Simply connect both - laptop and desktop - to the network. 
Then browse to My Computer. Look for My Networks (vista). You should automatically see your machine listed.

--OR--

After connecting both the machines to the network, select the folders you want to copy data from ie.(if from f drive) then right click ->properties->sharing and share the drive with the network.

Then simply go to MY Networks from other machine and Voila ! You'll see you shared drive there. Then use it normally to copy stuff over the network.

This is how I have connected My Two desktops and a laptop and the same router.
Hope this works..


----------



## d6bmg (Apr 20, 2012)

ajayritik said:


> @ thanks d6bmg.
> How do I identify a cross crimped ethernet cable?
> I think it's some color coding?



Another quote for you. 



ramakanta said:


> crossover cable Connection
> 
> RJ 45 No1 PIN              RJ 45 No2 PIN
> 1-----------------------3
> ...



Make it.
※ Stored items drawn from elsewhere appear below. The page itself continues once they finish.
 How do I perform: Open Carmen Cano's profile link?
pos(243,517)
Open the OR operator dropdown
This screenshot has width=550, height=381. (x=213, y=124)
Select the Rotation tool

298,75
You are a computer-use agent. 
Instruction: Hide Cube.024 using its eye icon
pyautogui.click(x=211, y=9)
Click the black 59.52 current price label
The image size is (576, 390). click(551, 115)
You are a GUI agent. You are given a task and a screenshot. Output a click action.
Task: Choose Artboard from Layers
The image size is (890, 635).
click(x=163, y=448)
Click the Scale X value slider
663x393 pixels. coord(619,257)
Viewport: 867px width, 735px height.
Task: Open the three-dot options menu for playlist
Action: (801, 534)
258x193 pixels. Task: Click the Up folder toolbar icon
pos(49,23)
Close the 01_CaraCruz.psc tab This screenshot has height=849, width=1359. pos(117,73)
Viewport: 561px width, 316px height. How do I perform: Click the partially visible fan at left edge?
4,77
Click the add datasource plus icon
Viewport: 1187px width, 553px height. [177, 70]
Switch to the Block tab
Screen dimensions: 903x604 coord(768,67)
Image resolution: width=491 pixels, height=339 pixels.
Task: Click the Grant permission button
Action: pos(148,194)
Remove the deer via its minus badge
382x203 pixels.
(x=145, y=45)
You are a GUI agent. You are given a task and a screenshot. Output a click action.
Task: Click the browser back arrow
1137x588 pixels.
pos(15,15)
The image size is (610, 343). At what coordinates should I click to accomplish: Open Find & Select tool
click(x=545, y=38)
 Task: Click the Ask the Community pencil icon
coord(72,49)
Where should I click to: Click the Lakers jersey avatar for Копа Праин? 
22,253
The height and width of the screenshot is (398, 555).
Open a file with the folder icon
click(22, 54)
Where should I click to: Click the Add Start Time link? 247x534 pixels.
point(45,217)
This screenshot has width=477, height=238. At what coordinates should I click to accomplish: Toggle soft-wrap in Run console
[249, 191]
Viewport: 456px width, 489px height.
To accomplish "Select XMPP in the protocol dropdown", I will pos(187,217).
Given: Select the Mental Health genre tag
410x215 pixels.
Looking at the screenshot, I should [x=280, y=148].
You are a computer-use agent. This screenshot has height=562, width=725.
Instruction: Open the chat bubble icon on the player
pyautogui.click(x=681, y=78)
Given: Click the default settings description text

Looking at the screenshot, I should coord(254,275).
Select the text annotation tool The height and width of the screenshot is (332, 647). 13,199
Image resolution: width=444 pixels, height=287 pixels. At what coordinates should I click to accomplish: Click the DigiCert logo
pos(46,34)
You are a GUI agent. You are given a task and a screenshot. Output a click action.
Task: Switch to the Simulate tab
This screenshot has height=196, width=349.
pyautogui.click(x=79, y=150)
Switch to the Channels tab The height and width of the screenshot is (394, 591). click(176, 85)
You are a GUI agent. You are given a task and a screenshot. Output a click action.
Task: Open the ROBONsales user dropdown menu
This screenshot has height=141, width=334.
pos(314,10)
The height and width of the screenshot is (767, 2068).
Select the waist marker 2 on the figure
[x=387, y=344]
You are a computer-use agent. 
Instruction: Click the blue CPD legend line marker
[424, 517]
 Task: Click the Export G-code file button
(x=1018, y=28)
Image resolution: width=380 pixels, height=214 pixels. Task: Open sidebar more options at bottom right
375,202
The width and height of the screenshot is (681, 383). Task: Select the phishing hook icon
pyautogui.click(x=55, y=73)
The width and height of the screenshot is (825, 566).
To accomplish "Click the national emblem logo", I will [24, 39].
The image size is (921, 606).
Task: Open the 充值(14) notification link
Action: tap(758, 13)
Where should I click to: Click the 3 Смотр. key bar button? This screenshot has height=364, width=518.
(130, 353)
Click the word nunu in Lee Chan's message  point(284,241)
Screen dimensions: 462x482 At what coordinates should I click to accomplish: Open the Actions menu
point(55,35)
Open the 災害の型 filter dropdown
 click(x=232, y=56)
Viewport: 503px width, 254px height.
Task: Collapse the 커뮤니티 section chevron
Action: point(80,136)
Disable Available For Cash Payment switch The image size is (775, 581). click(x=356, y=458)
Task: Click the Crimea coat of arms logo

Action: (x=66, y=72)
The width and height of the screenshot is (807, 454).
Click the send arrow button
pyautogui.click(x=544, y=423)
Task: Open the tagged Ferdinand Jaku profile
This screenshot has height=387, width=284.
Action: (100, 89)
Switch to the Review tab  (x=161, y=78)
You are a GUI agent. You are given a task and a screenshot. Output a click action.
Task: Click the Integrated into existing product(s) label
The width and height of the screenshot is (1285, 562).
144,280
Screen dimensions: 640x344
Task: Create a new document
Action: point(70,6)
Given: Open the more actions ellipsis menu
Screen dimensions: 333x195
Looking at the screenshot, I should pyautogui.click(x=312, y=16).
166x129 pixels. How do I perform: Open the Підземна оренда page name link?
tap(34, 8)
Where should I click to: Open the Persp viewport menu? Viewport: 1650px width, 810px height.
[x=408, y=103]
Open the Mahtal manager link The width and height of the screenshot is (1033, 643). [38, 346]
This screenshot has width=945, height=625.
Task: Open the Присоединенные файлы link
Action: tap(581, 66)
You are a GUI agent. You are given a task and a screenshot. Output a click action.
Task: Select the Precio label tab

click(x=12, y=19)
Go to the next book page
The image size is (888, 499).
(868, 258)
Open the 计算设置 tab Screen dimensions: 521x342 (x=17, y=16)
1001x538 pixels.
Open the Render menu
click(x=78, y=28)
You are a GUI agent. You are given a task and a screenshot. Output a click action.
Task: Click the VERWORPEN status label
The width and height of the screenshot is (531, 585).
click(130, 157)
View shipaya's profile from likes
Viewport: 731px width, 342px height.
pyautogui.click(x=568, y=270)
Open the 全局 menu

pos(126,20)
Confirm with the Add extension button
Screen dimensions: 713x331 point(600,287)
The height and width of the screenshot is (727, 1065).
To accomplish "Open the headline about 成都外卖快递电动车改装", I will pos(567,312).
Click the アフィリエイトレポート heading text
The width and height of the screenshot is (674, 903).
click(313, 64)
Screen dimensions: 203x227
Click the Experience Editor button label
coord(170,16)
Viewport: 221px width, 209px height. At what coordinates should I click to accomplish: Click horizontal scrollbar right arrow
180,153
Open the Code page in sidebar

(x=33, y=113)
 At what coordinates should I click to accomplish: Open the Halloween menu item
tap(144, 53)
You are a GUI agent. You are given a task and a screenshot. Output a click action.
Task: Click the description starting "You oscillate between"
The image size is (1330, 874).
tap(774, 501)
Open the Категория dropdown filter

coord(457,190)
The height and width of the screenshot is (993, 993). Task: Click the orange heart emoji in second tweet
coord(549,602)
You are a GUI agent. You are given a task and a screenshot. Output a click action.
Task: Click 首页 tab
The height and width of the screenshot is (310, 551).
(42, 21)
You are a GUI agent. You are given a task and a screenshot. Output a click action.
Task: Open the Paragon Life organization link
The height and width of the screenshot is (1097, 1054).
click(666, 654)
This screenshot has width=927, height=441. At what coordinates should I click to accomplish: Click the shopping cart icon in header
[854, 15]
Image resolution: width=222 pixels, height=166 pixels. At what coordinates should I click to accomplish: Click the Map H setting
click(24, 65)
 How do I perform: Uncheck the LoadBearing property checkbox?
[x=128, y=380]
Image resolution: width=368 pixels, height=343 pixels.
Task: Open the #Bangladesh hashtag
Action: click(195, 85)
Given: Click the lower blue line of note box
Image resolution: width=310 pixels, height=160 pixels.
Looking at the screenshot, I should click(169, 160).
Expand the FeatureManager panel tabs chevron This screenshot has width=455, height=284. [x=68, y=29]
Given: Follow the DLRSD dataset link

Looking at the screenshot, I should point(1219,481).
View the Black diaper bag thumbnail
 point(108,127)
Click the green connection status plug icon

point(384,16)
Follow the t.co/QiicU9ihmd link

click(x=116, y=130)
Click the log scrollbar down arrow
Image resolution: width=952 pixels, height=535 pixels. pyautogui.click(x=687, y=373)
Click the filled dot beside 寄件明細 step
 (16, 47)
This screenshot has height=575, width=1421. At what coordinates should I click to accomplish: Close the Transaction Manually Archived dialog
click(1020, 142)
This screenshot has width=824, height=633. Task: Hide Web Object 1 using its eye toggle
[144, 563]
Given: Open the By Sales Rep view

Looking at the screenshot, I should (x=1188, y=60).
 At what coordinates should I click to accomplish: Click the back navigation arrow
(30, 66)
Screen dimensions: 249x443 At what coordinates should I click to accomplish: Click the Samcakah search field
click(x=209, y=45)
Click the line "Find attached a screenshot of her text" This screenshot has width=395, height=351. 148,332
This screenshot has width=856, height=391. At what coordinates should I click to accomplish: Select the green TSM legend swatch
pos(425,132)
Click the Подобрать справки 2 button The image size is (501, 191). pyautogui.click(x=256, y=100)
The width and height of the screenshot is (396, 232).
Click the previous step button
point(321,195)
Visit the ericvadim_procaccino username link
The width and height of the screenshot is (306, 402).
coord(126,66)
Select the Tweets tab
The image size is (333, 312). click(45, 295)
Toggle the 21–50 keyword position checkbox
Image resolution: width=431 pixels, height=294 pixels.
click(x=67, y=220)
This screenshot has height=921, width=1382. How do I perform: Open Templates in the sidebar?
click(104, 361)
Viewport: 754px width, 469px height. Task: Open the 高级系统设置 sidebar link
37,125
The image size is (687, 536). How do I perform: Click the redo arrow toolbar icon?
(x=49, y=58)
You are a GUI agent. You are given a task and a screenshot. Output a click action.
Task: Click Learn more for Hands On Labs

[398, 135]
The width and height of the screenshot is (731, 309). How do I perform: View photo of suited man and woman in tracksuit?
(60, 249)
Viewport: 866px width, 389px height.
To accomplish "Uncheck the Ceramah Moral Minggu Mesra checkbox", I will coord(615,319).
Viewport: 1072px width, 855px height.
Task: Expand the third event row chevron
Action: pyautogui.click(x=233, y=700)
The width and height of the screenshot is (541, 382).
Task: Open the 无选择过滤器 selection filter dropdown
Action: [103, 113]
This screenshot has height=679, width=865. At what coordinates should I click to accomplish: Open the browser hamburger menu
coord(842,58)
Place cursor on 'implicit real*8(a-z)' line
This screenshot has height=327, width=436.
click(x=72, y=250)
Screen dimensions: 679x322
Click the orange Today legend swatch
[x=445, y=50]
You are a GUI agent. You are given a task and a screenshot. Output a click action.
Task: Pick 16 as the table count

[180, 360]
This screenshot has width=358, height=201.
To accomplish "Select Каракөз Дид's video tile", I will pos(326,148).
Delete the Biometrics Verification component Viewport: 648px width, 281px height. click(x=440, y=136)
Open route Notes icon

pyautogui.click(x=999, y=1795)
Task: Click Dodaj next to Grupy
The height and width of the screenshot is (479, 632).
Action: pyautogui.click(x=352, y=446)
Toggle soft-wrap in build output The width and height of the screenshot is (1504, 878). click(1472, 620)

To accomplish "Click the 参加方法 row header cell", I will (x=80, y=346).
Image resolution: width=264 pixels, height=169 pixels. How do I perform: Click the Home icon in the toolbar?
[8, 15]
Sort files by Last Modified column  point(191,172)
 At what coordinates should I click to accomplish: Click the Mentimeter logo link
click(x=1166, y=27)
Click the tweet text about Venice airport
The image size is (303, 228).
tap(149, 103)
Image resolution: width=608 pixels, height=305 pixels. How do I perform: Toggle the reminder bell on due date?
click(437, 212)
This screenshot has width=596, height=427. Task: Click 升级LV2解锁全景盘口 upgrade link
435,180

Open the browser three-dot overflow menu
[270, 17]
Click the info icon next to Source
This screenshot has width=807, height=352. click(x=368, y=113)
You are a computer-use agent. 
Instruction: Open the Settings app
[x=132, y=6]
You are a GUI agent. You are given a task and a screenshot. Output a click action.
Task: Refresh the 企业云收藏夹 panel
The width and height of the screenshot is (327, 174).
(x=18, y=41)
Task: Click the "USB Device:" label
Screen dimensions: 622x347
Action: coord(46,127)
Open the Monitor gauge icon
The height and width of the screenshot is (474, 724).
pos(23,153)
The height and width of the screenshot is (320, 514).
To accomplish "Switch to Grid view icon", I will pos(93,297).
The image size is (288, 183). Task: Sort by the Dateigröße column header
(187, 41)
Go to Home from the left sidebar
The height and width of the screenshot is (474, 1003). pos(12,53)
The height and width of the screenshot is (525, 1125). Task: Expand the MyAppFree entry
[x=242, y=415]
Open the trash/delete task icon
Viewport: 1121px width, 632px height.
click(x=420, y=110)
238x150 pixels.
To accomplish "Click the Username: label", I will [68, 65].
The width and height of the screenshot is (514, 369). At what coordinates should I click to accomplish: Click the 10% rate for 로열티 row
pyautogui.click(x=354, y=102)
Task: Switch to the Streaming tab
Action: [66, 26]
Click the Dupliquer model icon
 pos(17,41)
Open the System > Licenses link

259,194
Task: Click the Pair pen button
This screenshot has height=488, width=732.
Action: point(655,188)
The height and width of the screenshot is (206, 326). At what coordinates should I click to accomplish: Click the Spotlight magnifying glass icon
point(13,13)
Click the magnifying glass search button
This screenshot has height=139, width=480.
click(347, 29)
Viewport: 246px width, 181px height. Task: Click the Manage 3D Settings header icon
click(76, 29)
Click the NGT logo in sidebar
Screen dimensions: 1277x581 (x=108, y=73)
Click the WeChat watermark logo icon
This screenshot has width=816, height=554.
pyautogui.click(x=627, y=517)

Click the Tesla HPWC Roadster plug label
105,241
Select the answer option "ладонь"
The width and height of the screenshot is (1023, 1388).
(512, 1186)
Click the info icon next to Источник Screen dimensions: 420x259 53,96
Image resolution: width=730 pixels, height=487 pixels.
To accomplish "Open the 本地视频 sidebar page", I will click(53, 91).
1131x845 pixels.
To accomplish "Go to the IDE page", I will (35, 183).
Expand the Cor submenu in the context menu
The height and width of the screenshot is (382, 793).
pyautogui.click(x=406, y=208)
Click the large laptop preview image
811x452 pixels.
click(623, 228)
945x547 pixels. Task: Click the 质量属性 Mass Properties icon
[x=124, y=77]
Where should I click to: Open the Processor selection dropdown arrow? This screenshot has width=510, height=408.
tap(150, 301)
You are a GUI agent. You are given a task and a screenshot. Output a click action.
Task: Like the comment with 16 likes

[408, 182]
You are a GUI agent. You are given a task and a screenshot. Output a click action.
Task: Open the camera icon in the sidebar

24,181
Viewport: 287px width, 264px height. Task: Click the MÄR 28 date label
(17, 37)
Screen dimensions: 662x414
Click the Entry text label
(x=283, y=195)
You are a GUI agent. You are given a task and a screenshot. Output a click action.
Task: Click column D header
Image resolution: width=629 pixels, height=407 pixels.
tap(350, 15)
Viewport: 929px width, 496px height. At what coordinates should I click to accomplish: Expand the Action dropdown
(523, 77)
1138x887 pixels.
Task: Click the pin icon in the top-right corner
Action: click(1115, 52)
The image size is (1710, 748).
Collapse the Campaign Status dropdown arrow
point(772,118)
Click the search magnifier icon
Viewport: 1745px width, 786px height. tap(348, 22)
Or you can always use Wifi.

Best of all:
1. Enable DHCP in router.
2. configure DHCP with proper values.
3. connect  PC to the router via RJ45/cat 5 cable
4. connect laptoop to the router via wifi.
5. now go to My network Places & configure network. 
Now,


----------



## whitestar_999 (Apr 20, 2012)

crossover cable is only needed if 2 systems are to be connected directly & both have 100mbps lan.if one of the system has 1gbps lan then no need for crossover cable as 1gbps lan can automatically configure itself to avoid the need of crossover cable(auto MDIX feature absent in 100mbps lan) so even a normal lan cable will work.also when using a router normal lan cable is required & not crossover cable.


----------